● Requirements: Reproduce all of the records below, swapping each occurrence of "Viewport" for "Window" and leaving every other part unchanged.

Source data
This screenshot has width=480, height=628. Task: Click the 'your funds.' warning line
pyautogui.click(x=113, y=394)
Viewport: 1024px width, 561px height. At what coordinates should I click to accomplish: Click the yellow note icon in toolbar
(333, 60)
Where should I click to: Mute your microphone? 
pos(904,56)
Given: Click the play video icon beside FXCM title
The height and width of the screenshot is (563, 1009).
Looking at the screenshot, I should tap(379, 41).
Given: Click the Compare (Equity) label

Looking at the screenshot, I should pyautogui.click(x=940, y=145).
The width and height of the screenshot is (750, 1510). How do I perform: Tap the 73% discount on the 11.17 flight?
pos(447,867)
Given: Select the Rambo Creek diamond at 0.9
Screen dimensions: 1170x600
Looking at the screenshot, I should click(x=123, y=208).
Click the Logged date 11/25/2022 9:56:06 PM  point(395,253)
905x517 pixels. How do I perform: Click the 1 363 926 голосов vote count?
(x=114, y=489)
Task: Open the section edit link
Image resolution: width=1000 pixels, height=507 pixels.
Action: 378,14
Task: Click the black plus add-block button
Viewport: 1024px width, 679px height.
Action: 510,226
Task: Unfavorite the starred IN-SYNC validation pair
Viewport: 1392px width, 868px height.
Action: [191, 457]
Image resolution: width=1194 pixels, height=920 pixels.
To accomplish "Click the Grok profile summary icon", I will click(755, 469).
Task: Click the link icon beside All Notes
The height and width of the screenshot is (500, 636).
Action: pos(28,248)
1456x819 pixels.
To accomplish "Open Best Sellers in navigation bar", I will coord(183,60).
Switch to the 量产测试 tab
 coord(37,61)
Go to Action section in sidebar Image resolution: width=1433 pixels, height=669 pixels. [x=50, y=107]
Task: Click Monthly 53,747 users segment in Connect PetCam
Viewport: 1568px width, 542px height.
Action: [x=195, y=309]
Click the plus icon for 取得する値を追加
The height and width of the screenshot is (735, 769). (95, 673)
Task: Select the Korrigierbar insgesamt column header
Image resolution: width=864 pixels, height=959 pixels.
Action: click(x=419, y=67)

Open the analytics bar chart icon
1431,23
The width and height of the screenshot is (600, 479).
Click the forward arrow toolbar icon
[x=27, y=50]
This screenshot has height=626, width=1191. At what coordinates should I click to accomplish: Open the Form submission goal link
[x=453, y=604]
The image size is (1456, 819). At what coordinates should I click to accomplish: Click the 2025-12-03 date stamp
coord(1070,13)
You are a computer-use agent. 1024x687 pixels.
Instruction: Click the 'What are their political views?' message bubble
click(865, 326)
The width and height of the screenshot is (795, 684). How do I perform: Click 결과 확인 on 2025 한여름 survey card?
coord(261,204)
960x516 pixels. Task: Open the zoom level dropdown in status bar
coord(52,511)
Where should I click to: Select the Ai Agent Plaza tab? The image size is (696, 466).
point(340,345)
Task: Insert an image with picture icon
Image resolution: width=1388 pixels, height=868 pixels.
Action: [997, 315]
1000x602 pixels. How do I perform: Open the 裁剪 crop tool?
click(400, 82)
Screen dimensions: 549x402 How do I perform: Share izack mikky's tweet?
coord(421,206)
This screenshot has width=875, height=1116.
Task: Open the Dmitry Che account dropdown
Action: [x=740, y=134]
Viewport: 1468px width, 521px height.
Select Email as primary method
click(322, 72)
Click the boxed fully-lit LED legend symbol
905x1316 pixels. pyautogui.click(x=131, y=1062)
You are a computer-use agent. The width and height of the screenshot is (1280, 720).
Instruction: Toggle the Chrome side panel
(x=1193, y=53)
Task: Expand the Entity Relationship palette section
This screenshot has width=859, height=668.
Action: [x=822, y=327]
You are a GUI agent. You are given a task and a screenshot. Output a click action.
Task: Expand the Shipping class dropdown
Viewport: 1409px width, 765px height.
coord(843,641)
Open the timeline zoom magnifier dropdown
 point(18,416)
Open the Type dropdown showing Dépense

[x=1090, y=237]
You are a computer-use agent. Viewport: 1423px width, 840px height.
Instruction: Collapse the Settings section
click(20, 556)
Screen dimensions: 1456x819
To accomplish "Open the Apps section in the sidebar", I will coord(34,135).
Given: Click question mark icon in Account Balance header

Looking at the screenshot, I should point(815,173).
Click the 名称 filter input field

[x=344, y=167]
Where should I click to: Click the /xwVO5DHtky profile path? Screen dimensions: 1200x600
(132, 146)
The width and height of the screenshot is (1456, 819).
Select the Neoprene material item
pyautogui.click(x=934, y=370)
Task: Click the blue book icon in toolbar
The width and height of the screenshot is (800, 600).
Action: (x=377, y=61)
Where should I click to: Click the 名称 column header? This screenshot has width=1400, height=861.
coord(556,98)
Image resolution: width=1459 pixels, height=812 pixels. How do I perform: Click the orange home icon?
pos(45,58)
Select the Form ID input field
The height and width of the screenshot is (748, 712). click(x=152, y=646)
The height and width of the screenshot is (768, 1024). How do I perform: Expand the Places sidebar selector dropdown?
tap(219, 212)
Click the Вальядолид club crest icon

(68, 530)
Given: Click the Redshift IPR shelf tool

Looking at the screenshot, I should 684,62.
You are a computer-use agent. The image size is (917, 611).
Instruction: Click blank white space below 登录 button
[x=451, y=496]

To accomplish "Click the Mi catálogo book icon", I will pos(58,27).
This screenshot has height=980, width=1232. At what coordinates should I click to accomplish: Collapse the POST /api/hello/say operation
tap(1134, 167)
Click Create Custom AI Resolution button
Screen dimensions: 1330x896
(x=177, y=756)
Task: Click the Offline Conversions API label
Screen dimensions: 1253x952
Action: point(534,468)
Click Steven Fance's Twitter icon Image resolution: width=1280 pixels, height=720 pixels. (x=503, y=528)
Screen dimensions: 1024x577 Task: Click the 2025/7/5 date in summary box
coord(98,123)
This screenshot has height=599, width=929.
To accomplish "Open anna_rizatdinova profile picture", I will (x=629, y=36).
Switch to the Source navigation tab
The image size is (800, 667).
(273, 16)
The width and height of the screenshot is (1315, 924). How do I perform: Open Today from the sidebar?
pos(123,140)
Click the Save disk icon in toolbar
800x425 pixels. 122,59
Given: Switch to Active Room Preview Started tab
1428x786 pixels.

● Worked solution:
This screenshot has width=480, height=628. Task: Click the 'your funds.' warning line
pyautogui.click(x=113, y=394)
Window: 1024px width, 561px height. At what coordinates should I click to accomplish: Click the yellow note icon in toolbar
(333, 60)
Where should I click to: Mute your microphone? 
pos(904,56)
Given: Click the play video icon beside FXCM title
The height and width of the screenshot is (563, 1009).
Looking at the screenshot, I should tap(379, 41).
Given: Click the Compare (Equity) label

Looking at the screenshot, I should pyautogui.click(x=940, y=145).
The width and height of the screenshot is (750, 1510). How do I perform: Tap the 73% discount on the 11.17 flight?
pos(447,867)
Given: Select the Rambo Creek diamond at 0.9
Screen dimensions: 1170x600
Looking at the screenshot, I should click(x=123, y=208).
Click the Logged date 11/25/2022 9:56:06 PM  point(395,253)
905x517 pixels. How do I perform: Click the 1 363 926 голосов vote count?
(x=114, y=489)
Task: Open the section edit link
Image resolution: width=1000 pixels, height=507 pixels.
Action: 378,14
Task: Click the black plus add-block button
Window: 1024px width, 679px height.
Action: 510,226
Task: Unfavorite the starred IN-SYNC validation pair
Window: 1392px width, 868px height.
Action: [191, 457]
Image resolution: width=1194 pixels, height=920 pixels.
To accomplish "Click the Grok profile summary icon", I will click(755, 469).
Task: Click the link icon beside All Notes
The height and width of the screenshot is (500, 636).
Action: pos(28,248)
1456x819 pixels.
To accomplish "Open Best Sellers in navigation bar", I will coord(183,60).
Switch to the 量产测试 tab
 coord(37,61)
Go to Action section in sidebar Image resolution: width=1433 pixels, height=669 pixels. [x=50, y=107]
Task: Click Monthly 53,747 users segment in Connect PetCam
Window: 1568px width, 542px height.
Action: [x=195, y=309]
Click the plus icon for 取得する値を追加
The height and width of the screenshot is (735, 769). (95, 673)
Task: Select the Korrigierbar insgesamt column header
Image resolution: width=864 pixels, height=959 pixels.
Action: click(x=419, y=67)

Open the analytics bar chart icon
1431,23
The width and height of the screenshot is (600, 479).
Click the forward arrow toolbar icon
[x=27, y=50]
This screenshot has height=626, width=1191. At what coordinates should I click to accomplish: Open the Form submission goal link
[x=453, y=604]
The image size is (1456, 819). At what coordinates should I click to accomplish: Click the 2025-12-03 date stamp
coord(1070,13)
You are a computer-use agent. 1024x687 pixels.
Instruction: Click the 'What are their political views?' message bubble
click(865, 326)
The width and height of the screenshot is (795, 684). How do I perform: Click 결과 확인 on 2025 한여름 survey card?
coord(261,204)
960x516 pixels. Task: Open the zoom level dropdown in status bar
coord(52,511)
Where should I click to: Select the Ai Agent Plaza tab? The image size is (696, 466).
point(340,345)
Task: Insert an image with picture icon
Image resolution: width=1388 pixels, height=868 pixels.
Action: [997, 315]
1000x602 pixels. How do I perform: Open the 裁剪 crop tool?
click(400, 82)
Screen dimensions: 549x402 How do I perform: Share izack mikky's tweet?
coord(421,206)
This screenshot has width=875, height=1116.
Task: Open the Dmitry Che account dropdown
Action: [x=740, y=134]
Window: 1468px width, 521px height.
Select Email as primary method
click(322, 72)
Click the boxed fully-lit LED legend symbol
905x1316 pixels. pyautogui.click(x=131, y=1062)
You are a computer-use agent. The width and height of the screenshot is (1280, 720).
Instruction: Toggle the Chrome side panel
(x=1193, y=53)
Task: Expand the Entity Relationship palette section
This screenshot has width=859, height=668.
Action: [x=822, y=327]
You are a GUI agent. You are given a task and a screenshot. Output a click action.
Task: Expand the Shipping class dropdown
Window: 1409px width, 765px height.
coord(843,641)
Open the timeline zoom magnifier dropdown
 point(18,416)
Open the Type dropdown showing Dépense

[x=1090, y=237]
You are a computer-use agent. Window: 1423px width, 840px height.
Instruction: Collapse the Settings section
click(20, 556)
Screen dimensions: 1456x819
To accomplish "Open the Apps section in the sidebar", I will coord(34,135).
Given: Click question mark icon in Account Balance header

Looking at the screenshot, I should point(815,173).
Click the 名称 filter input field

[x=344, y=167]
Where should I click to: Click the /xwVO5DHtky profile path? Screen dimensions: 1200x600
(132, 146)
The width and height of the screenshot is (1456, 819).
Select the Neoprene material item
pyautogui.click(x=934, y=370)
Task: Click the blue book icon in toolbar
The width and height of the screenshot is (800, 600).
Action: (x=377, y=61)
Where should I click to: Click the 名称 column header? This screenshot has width=1400, height=861.
coord(556,98)
Image resolution: width=1459 pixels, height=812 pixels. How do I perform: Click the orange home icon?
pos(45,58)
Select the Form ID input field
The height and width of the screenshot is (748, 712). click(x=152, y=646)
The height and width of the screenshot is (768, 1024). How do I perform: Expand the Places sidebar selector dropdown?
tap(219, 212)
Click the Вальядолид club crest icon

(68, 530)
Given: Click the Redshift IPR shelf tool

Looking at the screenshot, I should 684,62.
You are a computer-use agent. The image size is (917, 611).
Instruction: Click blank white space below 登录 button
[x=451, y=496]

To accomplish "Click the Mi catálogo book icon", I will pos(58,27).
This screenshot has height=980, width=1232. At what coordinates should I click to accomplish: Collapse the POST /api/hello/say operation
tap(1134, 167)
Click Create Custom AI Resolution button
Screen dimensions: 1330x896
(x=177, y=756)
Task: Click the Offline Conversions API label
Screen dimensions: 1253x952
Action: point(534,468)
Click Steven Fance's Twitter icon Image resolution: width=1280 pixels, height=720 pixels. (x=503, y=528)
Screen dimensions: 1024x577 Task: Click the 2025/7/5 date in summary box
coord(98,123)
This screenshot has height=599, width=929.
To accomplish "Open anna_rizatdinova profile picture", I will (x=629, y=36).
Switch to the Source navigation tab
The image size is (800, 667).
(273, 16)
The width and height of the screenshot is (1315, 924). How do I perform: Open Today from the sidebar?
pos(123,140)
Click the Save disk icon in toolbar
800x425 pixels. 122,59
Given: Switch to Active Room Preview Started tab
1428x786 pixels.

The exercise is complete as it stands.